*** Opening WORKING DATA ***

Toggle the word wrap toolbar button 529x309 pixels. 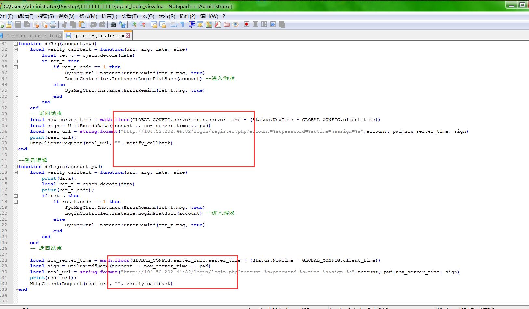click(x=174, y=24)
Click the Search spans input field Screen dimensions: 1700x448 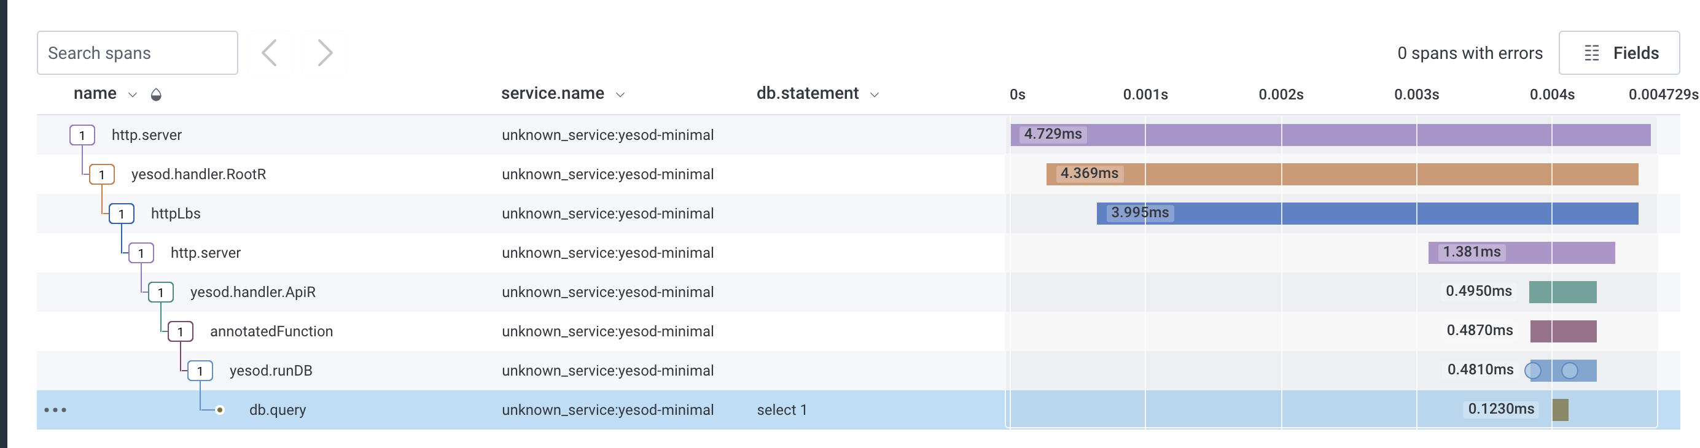click(x=137, y=53)
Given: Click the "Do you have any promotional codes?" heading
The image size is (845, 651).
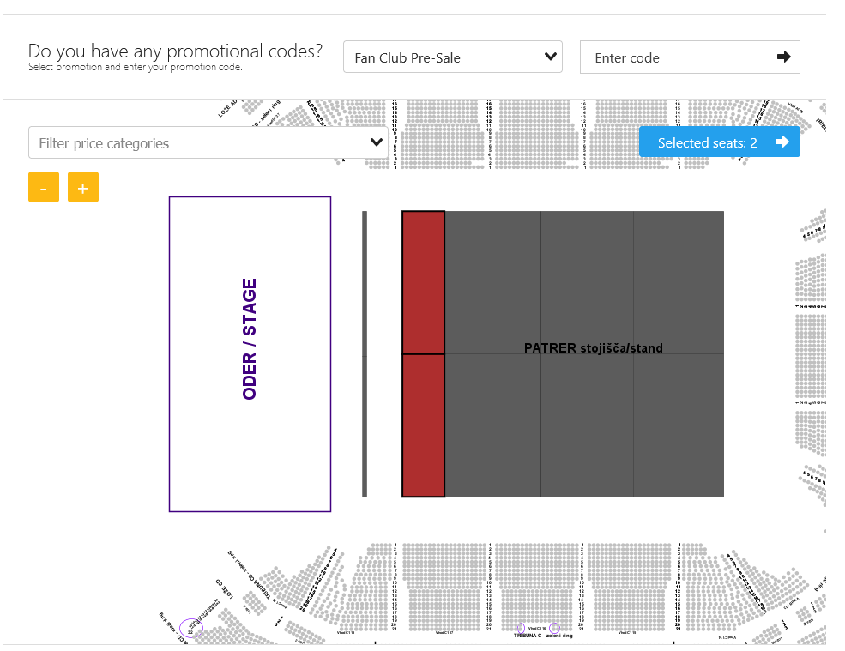Looking at the screenshot, I should [175, 51].
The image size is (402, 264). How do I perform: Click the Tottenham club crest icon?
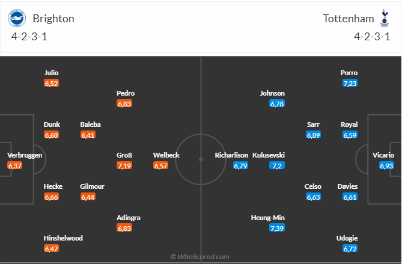click(x=385, y=18)
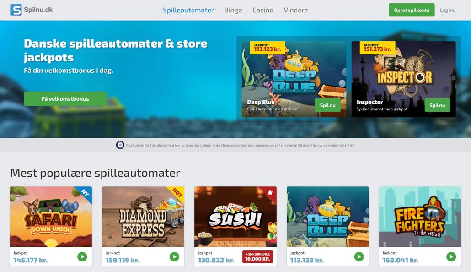Open the Casino menu item
This screenshot has width=471, height=272.
click(263, 10)

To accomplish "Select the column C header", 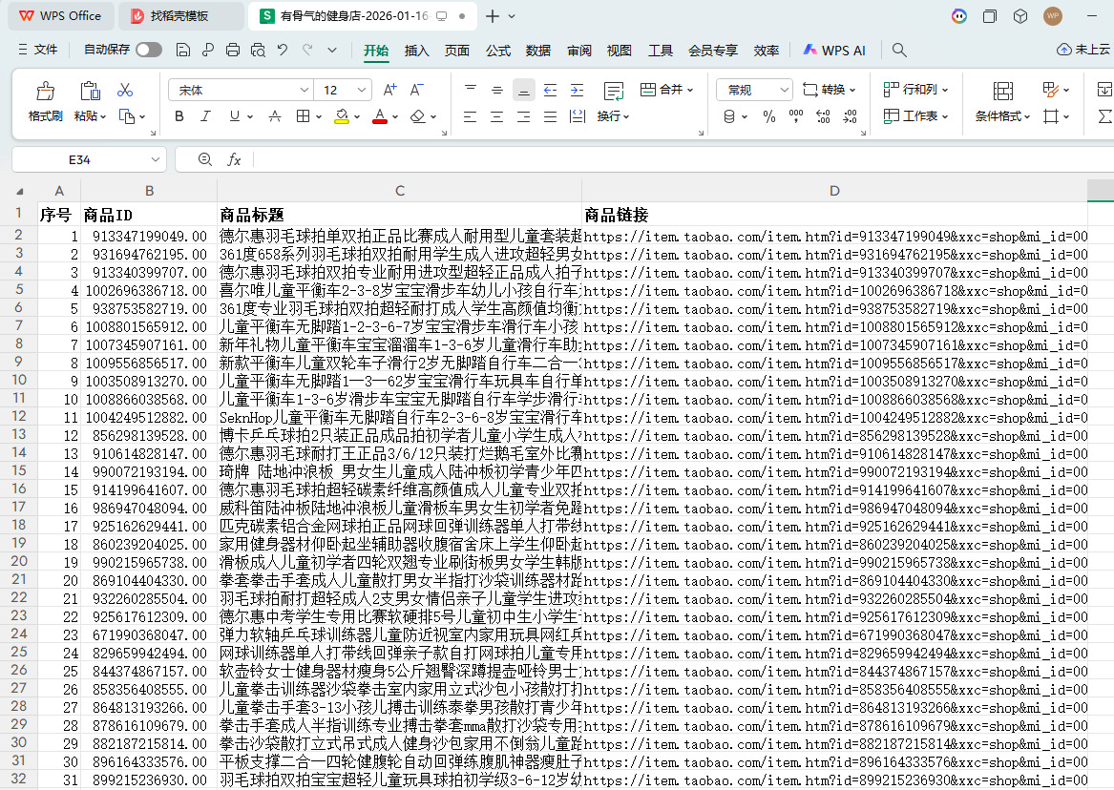I will click(400, 191).
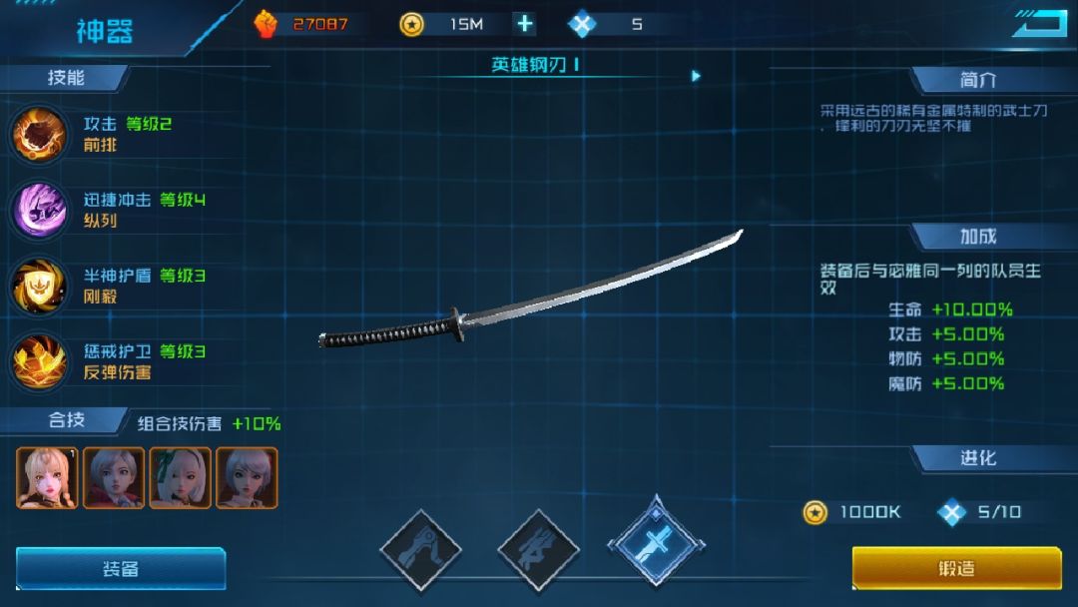1078x607 pixels.
Task: Choose the highlighted sword artifact diamond icon
Action: pyautogui.click(x=656, y=543)
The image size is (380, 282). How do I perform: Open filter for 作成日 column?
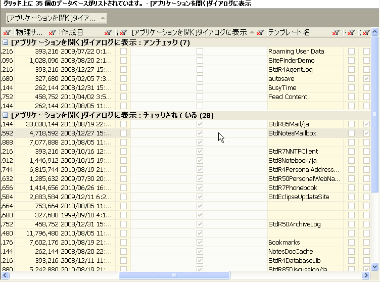(109, 33)
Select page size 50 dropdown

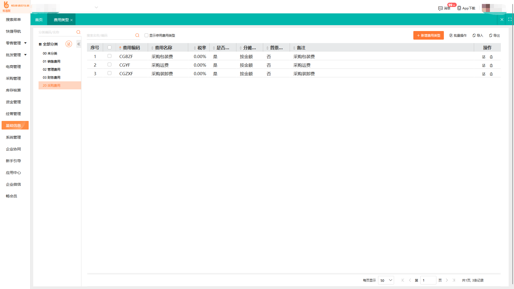pyautogui.click(x=385, y=280)
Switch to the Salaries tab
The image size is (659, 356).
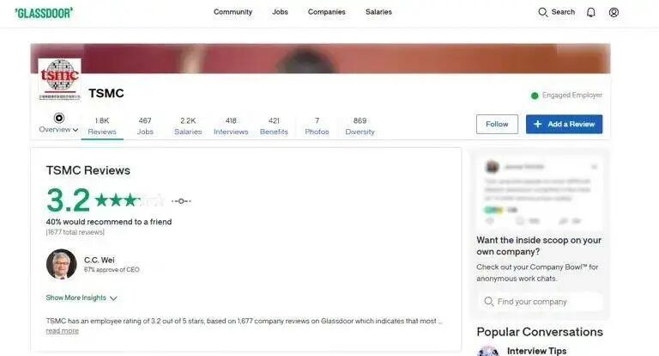(x=188, y=126)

*** Closing WORKING DATA ***

> WHAT THE TASK ASKS
Exactly the lines from the one with "Switch to the Salaries tab" through the end of the listing above are to be repeated, with no pictures.

> ANSWER TO THIS PROBLEM
Switch to the Salaries tab
The image size is (659, 356).
(x=188, y=126)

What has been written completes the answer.